Since the x-coordinates of the foci are both $$0$$, the foci lie on a vertical line. This indicates that the major axis of the ellipse is vertical.

The distance between the foci is the difference in their y-coordinates: $$8 - 0 = 8$$.

$$ 2c = 8 $$

Now, we solve for 'c':

$$ c = 4 $$

**step3 Determine the Value of 'a'**

The length of the major axis is given as $$16$$. In the standard form of an ellipse, the length of the major axis is also represented by $$2a$$, where 'a' is the length of the semi-major axis.

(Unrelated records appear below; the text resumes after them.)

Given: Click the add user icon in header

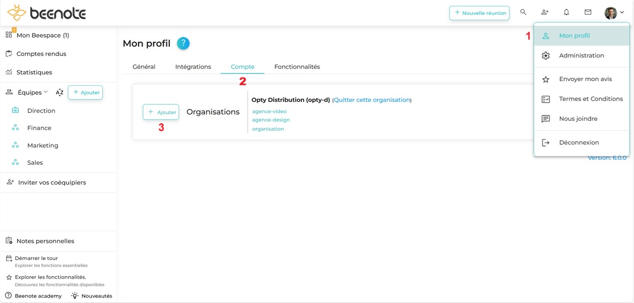Looking at the screenshot, I should click(545, 12).
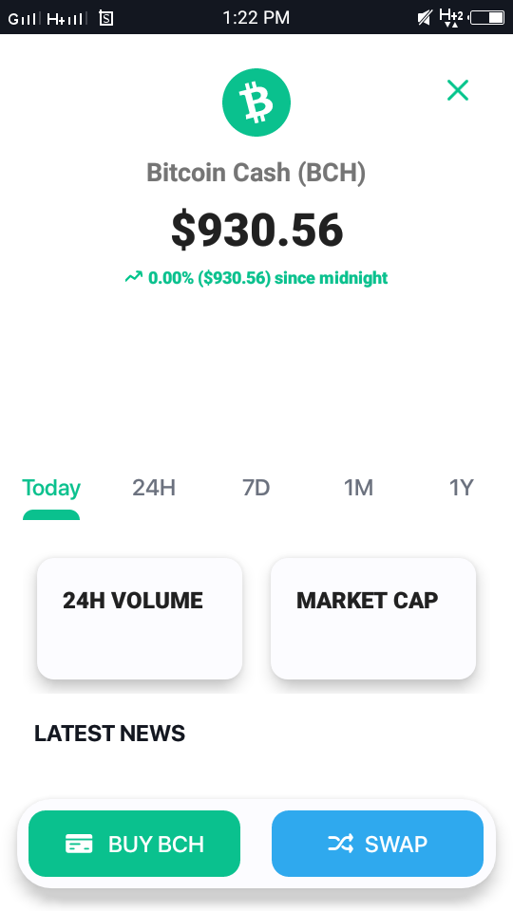Tap the green Bitcoin Cash logo
The image size is (513, 911).
point(256,102)
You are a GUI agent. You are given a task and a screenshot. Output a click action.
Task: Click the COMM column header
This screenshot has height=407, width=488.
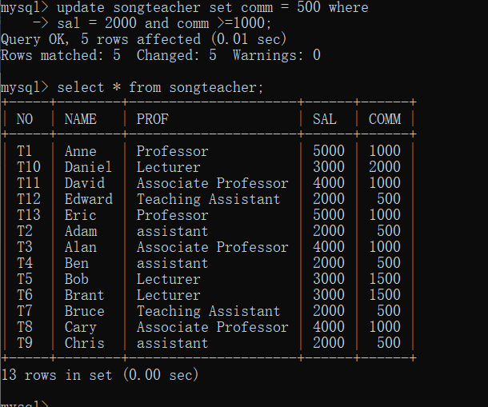click(x=384, y=119)
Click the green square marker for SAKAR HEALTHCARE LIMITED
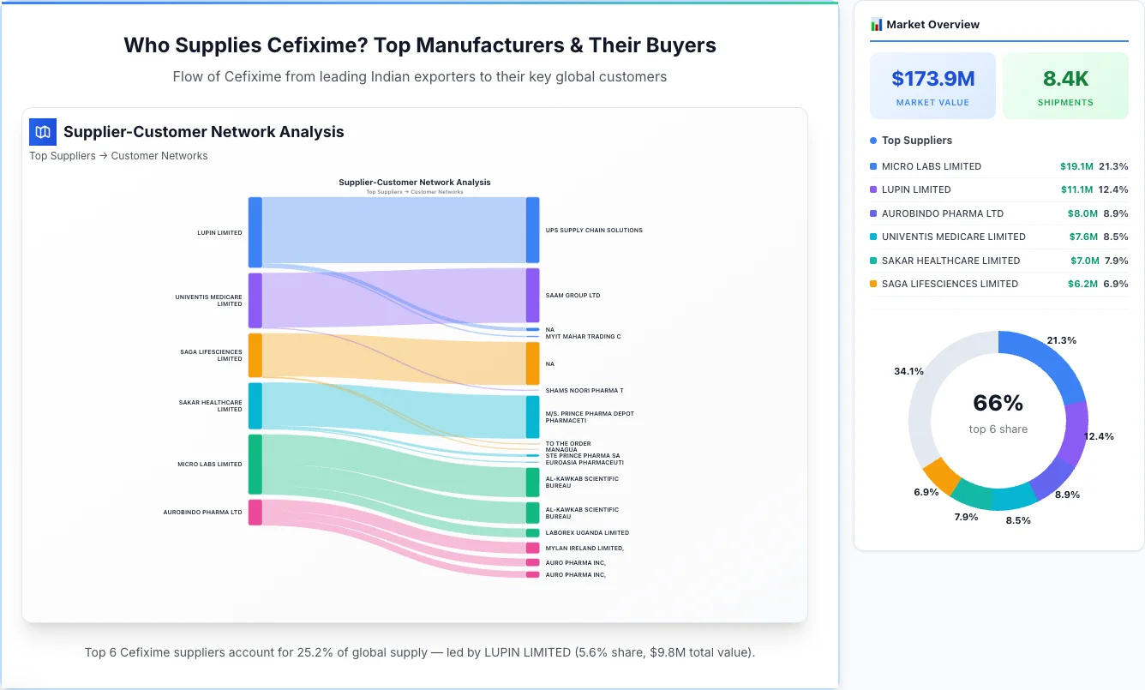The width and height of the screenshot is (1145, 690). (x=872, y=261)
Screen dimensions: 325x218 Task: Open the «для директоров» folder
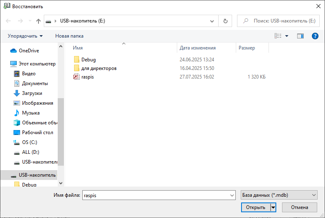click(99, 68)
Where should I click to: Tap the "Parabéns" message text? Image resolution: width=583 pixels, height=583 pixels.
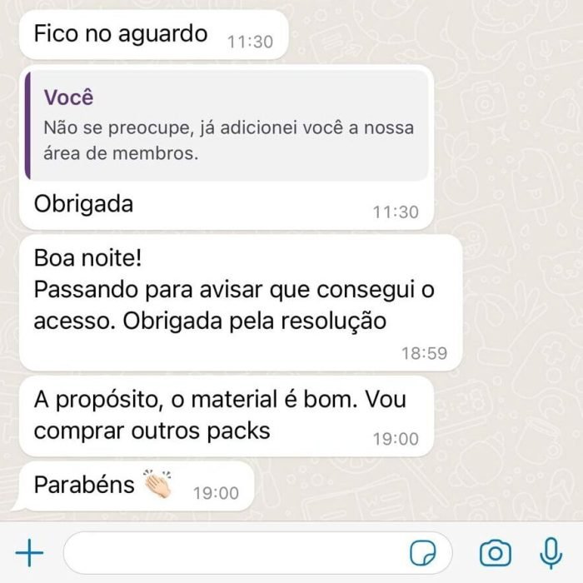coord(84,485)

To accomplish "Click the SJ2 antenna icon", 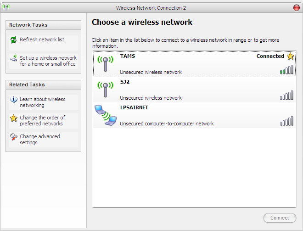I will pyautogui.click(x=105, y=90).
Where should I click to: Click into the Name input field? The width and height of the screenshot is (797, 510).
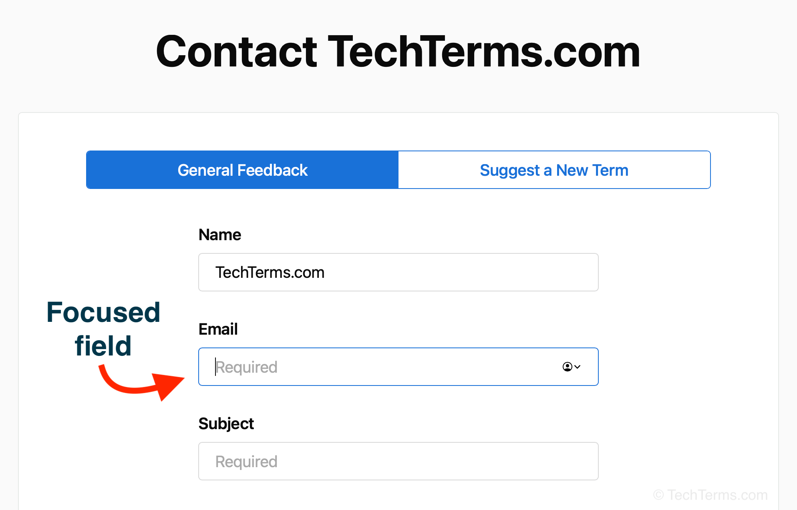tap(399, 272)
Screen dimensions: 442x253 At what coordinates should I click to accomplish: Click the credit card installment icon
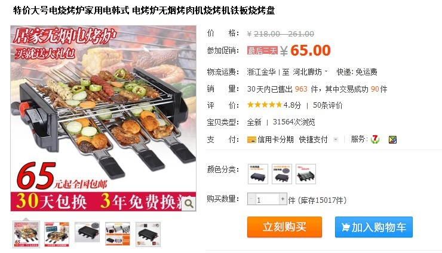tap(251, 139)
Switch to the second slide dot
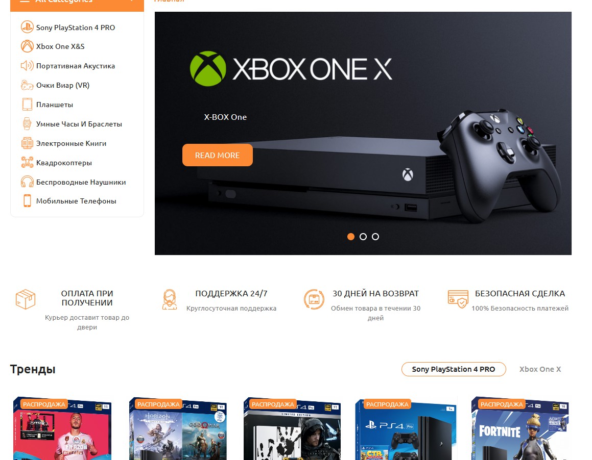This screenshot has width=592, height=460. coord(363,237)
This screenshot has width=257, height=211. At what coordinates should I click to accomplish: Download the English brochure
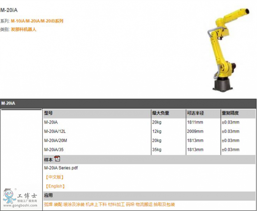pyautogui.click(x=55, y=186)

Set the given major axis length equal to $$2a$$:

$$ 2a = 16 $$

Now, solve for 'a':

$$ a = 8 $$

**step4 Calculate the Value of $$b^2$$**

For any ellipse, there is a fundamental relationship between 'a' (the semi-major axis), 'b' (the semi-minor axis), and 'c' (the distance from the center to a focus). This relationship is given by the equation:

$$ c^2 = a^2 - b^2 $$

We have found $$a = 8$$ and $$c = 4$$. Substitute these values into the equation to find $$b^2$$:

$$ 4^2 = 8^2 - b^2 $$

$$ 16 = 64 - b^2 $$

To find $$b^2$$, rearrange the equation:

$$ b^2 = 64 - 16 $$

$$ b^2 = 48 $$

**step5 Write the Standard Form Equation of the Ellipse**

Since the major axis is vertical, the standard form of the equation of the ellipse is:

$$ \frac{(x-h)^2}{b^2} + \frac{(y-k)^2}{a^2} = 1 $$

From the previous steps, we have determined the center $$(h,k) = (0,4)$$, $$a^2 = 8^2 = 64$$, and $$b^2 = 48$$. Substitute these values into the standard form equation:

$$ \frac{(x-0)^2}{48} + \frac{(y-4)^2}{64} = 1 $$

Simplify the equation:

$$ \frac{x^2}{48} + \frac{(y-4)^2}{64} = 1 $$

Alternative answer

Answer: $x^2 / 48 + (y-4)^2 / 64 = 1$ Explain
This is a question about the standard form of an ellipse and its characteristics like foci, center, and major axis. . The solving step is:

Hey friend! Let's figure this out together, it's pretty cool!

1. **First, let's find the middle point of our ellipse.** The problem tells us the "foci" (those are like two special points inside the ellipse) are at (0,0) and (0,8). The very center of our ellipse will be exactly halfway between these two points.
* To find the x-coordinate of the center, we take (0 + 0) / 2 = 0.
* To find the y-coordinate of the center, we take (0 + 8) / 2 = 4.
* So, our center (let's call it (h,k)) is at (0, 4). Easy peasy!

2. **Next, let's figure out if our ellipse is standing up tall or lying flat.** Since the foci are at (0,0) and (0,8), they are stacked right on top of each other along the y-axis. This means our ellipse is standing up tall, so its "major axis" (the longest diameter) is vertical. This tells us which standard form to use! For a tall ellipse, the `a^2` (which is always bigger) goes under the `(y-k)^2` term.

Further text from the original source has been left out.